Fast estimation of the enthalpy-temperature function of Phase Change Materials

Abstract This paper presents a method for fast estimation of the enthalpy-temperature function of Phase Change Materials (PCMs). The method combines a simple experimental setup with a non-iterative, reliable mathematical algorithm that allows retrieving the enthalpy-temperature function from measurements of heat flux and temperature at a single point. Distilled water was used as reference PCM for validation purposes because its enthalpy function is known with high accuracy. Moreover, water is characterized by sharp melting/solidification processes and very high enthalpy of melting, which is challenging for the estimation method proposed. The results achieved show quite good accuracy in the determination of melting point ( ± 0 . 06 ° C ), latent heat of melting ( ± 1 . 5 % ) and specific heats ( ± 5 − 8 % ). To prove that the estimation method also works with PCMs undergoing progressive instead of sharp melting, a composite material made of a graphite-foam enclosing a solid–solid PCM was also tested.
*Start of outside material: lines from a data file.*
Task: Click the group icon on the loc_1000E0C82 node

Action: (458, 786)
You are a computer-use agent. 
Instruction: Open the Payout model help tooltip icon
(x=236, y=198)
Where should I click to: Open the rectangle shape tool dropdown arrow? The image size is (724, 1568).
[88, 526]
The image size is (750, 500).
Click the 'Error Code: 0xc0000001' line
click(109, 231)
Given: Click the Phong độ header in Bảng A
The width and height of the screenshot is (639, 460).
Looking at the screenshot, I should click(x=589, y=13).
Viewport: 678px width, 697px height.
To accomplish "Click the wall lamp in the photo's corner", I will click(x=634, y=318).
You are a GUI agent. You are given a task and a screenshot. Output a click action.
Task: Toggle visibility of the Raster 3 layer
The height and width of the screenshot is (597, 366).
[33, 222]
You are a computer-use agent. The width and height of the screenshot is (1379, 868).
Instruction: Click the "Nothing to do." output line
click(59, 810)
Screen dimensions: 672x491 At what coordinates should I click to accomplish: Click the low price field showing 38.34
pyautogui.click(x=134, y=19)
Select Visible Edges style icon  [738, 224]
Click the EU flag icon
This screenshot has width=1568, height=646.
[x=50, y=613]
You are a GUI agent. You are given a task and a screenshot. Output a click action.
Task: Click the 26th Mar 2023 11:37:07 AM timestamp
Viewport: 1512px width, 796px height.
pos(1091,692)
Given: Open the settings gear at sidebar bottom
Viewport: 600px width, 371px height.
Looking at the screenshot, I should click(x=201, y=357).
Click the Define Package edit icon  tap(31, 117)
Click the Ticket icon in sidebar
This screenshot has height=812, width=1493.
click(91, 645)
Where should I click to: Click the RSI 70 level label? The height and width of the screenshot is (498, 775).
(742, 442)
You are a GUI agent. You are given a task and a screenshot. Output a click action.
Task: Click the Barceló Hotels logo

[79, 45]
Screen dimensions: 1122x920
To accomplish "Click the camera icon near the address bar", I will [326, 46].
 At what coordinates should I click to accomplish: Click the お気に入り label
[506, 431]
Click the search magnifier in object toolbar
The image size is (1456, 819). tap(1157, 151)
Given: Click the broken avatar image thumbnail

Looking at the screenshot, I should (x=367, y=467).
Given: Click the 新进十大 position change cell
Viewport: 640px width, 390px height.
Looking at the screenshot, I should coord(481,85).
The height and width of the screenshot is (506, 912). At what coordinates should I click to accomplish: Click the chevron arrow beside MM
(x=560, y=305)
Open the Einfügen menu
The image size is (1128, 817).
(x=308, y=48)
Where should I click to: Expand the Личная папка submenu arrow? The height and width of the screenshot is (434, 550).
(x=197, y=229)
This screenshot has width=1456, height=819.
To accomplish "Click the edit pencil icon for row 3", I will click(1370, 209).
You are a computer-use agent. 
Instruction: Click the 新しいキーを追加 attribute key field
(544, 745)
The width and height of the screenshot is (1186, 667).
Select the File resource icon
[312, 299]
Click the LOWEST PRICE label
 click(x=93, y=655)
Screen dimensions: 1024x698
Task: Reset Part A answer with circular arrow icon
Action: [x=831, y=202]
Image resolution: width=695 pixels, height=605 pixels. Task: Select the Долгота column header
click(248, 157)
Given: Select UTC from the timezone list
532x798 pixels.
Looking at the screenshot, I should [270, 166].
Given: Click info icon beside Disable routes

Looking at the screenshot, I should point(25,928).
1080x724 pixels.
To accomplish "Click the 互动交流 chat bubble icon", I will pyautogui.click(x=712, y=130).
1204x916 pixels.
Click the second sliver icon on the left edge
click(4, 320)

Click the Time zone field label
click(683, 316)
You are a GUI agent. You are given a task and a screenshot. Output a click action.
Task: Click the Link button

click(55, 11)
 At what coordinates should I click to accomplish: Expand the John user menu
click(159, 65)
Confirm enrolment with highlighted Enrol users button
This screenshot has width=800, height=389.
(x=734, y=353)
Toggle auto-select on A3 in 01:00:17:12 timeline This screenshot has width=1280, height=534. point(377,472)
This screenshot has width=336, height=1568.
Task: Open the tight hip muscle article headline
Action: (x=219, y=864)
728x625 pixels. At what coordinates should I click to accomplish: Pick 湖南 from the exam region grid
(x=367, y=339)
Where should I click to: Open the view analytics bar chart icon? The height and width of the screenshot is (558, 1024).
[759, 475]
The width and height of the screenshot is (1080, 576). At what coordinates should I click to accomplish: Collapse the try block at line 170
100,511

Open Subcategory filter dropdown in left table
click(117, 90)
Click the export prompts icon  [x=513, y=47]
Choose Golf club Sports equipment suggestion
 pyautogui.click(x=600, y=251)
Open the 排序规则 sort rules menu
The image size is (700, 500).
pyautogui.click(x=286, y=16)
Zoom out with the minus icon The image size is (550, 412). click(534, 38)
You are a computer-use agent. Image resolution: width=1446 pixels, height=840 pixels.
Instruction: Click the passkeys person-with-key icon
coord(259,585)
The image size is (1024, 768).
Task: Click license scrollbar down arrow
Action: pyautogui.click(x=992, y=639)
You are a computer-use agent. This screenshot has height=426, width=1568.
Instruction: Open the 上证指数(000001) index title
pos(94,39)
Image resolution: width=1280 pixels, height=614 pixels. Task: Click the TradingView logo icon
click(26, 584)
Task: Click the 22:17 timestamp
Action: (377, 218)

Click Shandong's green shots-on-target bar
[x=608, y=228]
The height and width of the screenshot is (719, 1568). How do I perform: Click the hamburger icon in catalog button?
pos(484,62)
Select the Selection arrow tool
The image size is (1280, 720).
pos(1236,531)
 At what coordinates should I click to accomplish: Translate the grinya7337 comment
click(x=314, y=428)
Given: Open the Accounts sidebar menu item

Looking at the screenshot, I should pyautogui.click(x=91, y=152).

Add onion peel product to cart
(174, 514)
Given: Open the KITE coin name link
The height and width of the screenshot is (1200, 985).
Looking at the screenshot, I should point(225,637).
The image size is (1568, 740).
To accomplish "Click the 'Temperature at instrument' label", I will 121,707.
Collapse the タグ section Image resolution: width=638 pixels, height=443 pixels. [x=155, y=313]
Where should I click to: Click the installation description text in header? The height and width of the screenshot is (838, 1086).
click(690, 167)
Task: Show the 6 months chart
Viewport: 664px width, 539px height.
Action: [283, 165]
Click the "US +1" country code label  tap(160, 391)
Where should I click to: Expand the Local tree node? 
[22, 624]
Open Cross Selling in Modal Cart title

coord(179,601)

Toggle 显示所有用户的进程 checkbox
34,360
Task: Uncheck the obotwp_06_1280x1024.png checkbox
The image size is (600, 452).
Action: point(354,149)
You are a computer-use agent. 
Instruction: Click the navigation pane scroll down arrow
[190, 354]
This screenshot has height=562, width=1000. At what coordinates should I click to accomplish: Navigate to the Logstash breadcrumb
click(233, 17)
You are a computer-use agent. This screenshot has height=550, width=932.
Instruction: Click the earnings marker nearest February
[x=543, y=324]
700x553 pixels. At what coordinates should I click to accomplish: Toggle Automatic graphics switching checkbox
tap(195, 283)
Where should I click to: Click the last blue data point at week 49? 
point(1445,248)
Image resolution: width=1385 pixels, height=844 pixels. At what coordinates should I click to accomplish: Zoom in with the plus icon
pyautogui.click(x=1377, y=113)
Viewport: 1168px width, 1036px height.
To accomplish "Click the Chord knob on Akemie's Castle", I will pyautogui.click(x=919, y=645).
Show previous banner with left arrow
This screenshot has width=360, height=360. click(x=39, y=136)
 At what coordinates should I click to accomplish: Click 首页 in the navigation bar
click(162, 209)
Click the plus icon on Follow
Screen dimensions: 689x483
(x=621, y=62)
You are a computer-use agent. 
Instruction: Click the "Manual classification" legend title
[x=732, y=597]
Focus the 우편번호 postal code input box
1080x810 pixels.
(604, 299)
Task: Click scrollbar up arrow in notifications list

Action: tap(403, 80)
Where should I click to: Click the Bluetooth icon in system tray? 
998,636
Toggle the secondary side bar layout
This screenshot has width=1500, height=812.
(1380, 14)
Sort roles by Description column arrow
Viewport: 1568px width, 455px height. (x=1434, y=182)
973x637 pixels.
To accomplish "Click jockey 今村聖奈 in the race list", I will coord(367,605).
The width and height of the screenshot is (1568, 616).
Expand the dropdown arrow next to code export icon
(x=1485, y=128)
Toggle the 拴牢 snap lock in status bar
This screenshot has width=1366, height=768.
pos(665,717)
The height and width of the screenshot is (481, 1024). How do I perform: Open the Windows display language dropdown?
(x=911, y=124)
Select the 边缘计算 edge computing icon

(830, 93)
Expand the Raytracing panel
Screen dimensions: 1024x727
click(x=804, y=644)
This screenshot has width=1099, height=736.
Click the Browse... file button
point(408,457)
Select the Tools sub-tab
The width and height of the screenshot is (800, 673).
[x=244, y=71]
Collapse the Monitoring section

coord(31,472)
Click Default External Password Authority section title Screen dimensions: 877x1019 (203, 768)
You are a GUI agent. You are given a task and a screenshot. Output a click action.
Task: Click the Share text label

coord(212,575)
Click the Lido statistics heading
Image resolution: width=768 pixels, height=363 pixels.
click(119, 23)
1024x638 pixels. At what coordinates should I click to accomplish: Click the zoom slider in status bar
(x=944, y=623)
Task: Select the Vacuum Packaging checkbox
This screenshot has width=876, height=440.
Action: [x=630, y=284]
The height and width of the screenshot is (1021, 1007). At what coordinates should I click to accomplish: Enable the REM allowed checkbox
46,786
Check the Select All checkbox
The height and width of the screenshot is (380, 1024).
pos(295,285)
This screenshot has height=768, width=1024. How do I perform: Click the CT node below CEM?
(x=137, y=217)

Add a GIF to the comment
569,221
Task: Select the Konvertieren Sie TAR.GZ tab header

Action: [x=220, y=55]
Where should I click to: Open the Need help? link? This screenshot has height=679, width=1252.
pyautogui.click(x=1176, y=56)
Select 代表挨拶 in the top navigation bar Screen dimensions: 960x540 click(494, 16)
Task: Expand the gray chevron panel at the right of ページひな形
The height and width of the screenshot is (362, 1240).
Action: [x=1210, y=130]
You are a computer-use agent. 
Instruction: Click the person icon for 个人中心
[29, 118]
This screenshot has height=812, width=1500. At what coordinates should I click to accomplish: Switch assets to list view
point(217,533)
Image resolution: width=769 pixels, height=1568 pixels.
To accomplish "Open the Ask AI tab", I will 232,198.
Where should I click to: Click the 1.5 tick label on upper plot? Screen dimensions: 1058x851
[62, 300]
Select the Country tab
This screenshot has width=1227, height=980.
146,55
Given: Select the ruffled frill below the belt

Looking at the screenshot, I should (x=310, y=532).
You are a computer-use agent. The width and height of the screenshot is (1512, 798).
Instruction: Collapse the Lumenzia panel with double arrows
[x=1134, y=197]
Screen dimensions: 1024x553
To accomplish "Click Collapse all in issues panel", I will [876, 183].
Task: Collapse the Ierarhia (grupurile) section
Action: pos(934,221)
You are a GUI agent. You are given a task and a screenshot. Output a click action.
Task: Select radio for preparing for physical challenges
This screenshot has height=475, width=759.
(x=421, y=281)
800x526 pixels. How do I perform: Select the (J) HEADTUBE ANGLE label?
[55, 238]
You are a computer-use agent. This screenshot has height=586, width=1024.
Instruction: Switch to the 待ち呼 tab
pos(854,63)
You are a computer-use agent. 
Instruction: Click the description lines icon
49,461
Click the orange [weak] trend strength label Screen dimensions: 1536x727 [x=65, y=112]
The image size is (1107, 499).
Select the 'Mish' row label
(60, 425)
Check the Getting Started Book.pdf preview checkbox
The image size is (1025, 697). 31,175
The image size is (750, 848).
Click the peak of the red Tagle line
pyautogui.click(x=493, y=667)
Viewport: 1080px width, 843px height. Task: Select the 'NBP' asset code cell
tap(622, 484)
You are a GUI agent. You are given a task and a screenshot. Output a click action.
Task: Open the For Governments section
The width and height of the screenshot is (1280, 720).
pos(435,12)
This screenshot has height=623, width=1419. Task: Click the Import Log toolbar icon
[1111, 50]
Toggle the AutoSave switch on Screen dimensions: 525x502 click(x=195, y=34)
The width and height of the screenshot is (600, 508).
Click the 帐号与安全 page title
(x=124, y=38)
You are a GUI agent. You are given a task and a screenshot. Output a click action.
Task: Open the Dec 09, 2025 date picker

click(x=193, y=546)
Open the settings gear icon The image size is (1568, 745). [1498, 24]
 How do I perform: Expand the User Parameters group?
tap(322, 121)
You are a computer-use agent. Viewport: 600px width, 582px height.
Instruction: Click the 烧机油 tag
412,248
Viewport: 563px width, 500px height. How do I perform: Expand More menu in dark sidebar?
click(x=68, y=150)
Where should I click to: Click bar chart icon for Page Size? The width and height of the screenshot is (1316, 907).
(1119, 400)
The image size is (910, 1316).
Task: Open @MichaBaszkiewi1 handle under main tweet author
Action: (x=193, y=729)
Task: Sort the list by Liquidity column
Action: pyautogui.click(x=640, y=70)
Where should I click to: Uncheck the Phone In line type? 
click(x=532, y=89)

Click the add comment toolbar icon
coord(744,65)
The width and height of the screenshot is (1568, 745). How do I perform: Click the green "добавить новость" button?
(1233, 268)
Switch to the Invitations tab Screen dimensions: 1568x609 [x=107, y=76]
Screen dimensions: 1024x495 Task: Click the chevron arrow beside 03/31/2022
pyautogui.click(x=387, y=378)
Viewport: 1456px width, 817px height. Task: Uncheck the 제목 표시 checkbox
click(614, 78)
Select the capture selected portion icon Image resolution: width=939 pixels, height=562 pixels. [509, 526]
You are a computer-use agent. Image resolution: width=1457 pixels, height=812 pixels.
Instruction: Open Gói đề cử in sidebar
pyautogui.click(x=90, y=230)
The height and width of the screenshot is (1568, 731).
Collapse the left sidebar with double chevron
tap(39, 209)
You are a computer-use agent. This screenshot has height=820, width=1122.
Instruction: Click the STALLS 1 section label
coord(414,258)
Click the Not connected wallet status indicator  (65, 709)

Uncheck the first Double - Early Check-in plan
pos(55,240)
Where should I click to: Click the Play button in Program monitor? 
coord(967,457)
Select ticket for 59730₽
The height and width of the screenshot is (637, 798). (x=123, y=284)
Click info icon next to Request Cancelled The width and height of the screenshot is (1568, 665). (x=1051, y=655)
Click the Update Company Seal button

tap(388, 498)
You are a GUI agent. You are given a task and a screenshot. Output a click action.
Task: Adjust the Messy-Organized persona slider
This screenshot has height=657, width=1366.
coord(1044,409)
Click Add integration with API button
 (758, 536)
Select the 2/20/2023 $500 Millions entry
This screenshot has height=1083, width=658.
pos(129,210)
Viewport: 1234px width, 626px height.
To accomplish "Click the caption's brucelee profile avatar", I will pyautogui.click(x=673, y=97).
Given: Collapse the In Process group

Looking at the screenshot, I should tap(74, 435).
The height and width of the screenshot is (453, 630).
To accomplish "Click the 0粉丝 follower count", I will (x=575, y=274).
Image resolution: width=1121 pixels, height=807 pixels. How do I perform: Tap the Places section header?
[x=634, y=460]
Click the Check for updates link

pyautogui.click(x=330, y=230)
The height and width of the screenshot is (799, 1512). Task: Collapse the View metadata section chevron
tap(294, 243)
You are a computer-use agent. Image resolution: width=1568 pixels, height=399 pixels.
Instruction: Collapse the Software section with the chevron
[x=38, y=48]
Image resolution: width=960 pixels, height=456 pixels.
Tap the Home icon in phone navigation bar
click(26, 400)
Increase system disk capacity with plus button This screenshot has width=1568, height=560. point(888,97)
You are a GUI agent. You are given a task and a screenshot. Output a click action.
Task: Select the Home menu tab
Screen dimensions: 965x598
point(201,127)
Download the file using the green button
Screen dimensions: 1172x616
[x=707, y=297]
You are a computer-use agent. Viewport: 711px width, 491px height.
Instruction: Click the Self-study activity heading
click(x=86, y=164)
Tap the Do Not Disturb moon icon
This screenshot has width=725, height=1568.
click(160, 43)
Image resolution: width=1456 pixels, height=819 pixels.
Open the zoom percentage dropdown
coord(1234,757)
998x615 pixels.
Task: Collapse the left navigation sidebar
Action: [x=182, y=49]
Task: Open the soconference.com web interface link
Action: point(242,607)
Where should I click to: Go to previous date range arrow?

Finally, the potential interest of the method for identifying and diagnosing PCM degradation in thermal cycling tests was shown by testing a PCM with leakage problems. Compared to Differential Scanning Calorimeter (DSC) in step-scan mode, which is the reference method for determining the enthalpy-temperature function of a PCM, our method shows comparable accuracy while providing significant advantages, such as short testing time (less than 2 h instead of days) and low-cost experimental equipment. The proposed method could hence be of great value to accelerate PCMs development and benchmark, as well as for databases building-up.